Even in Germany, where the East German Communist Party won international renown for shooting its own citizens who tried to escape over the notorious Berlin Wall, the East German communists are winning votes--so many that the Social Democrats are beginning to talk about a coalition with the communists as the only way to gain power.

For the North Atlantic Treaty Organization and the United States, the results could be ironic. If Communists and ex-Communists continue to win elections in Germany and Eastern Europe, and if Eastern Europe joins NATO, we could have life-long Communists and collaborators with the Soviet Union planning NATO strategy and leading its military exercises.

Of course, the communists now coming back to power in Europe aren’t quite the same breed as the communists we opposed in the Cold War. Neither Vladimir I. Lenin nor Josef Stalin would give the time of day to the mushy, watered-down versions of communist ideology now being peddled from Italy to Irkutsk.

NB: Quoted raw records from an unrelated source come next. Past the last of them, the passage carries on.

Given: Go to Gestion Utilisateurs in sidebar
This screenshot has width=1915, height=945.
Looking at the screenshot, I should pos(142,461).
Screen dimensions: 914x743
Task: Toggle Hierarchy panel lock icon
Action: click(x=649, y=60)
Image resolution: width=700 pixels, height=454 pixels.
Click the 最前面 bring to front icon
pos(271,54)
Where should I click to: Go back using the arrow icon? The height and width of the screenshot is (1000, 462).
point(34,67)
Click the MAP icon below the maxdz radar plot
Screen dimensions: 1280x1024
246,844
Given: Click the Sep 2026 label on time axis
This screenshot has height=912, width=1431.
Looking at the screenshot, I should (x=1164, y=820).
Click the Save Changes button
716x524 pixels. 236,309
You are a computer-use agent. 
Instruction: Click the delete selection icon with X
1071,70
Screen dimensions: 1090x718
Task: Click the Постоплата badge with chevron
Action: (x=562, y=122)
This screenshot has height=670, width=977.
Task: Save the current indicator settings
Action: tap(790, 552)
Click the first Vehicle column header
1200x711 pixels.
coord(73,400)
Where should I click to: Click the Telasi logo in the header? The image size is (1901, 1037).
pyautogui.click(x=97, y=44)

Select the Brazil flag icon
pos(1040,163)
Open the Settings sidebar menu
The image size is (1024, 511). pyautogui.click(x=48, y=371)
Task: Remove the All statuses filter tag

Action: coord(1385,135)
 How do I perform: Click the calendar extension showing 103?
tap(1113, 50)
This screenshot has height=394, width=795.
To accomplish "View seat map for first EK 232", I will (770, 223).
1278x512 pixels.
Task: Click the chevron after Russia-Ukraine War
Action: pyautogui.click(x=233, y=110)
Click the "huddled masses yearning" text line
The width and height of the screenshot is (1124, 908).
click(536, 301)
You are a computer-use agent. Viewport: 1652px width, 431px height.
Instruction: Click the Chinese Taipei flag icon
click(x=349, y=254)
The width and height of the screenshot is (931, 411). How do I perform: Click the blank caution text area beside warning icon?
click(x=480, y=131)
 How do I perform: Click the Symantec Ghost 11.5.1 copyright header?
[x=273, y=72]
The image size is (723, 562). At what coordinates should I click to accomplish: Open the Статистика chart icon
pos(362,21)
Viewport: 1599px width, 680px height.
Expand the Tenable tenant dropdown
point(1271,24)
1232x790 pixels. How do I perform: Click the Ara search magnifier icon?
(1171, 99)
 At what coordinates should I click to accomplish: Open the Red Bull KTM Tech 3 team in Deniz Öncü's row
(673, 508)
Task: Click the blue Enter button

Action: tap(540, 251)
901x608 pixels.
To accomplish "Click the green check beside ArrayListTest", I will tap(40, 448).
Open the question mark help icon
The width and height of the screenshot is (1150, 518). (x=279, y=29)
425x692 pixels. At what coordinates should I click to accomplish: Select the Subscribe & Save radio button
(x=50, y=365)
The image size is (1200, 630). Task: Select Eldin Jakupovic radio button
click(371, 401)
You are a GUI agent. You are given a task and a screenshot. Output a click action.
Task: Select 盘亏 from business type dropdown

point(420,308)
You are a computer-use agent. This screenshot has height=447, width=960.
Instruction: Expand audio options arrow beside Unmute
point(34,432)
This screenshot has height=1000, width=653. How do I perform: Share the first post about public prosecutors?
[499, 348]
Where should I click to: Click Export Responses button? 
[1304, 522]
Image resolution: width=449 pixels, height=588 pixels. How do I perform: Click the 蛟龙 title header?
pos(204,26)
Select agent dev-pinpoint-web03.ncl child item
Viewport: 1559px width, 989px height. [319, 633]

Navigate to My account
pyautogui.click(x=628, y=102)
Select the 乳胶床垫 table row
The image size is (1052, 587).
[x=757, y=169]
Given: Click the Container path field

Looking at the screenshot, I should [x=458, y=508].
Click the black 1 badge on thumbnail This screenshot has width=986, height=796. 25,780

Russian Communist leader Gennady A. Zyuganov spent much of his time during the campaign meeting with foreign investors to assure them that his party would look out for their interests. His international colleagues have the same idea. Slovakia is thrilled to be receiving major investments from Volkswagon, and Poland’s communists claim to be more qualified to manage a capitalist economy than it capitalists.

But if Europe’s new-fashioned communists aren’t as totalitarian and bloody minded as they used to be, that doesn’t mean we can ignore this international swing to the left. There is an important message here that the Americas and Asia, as well as Europe, must heed.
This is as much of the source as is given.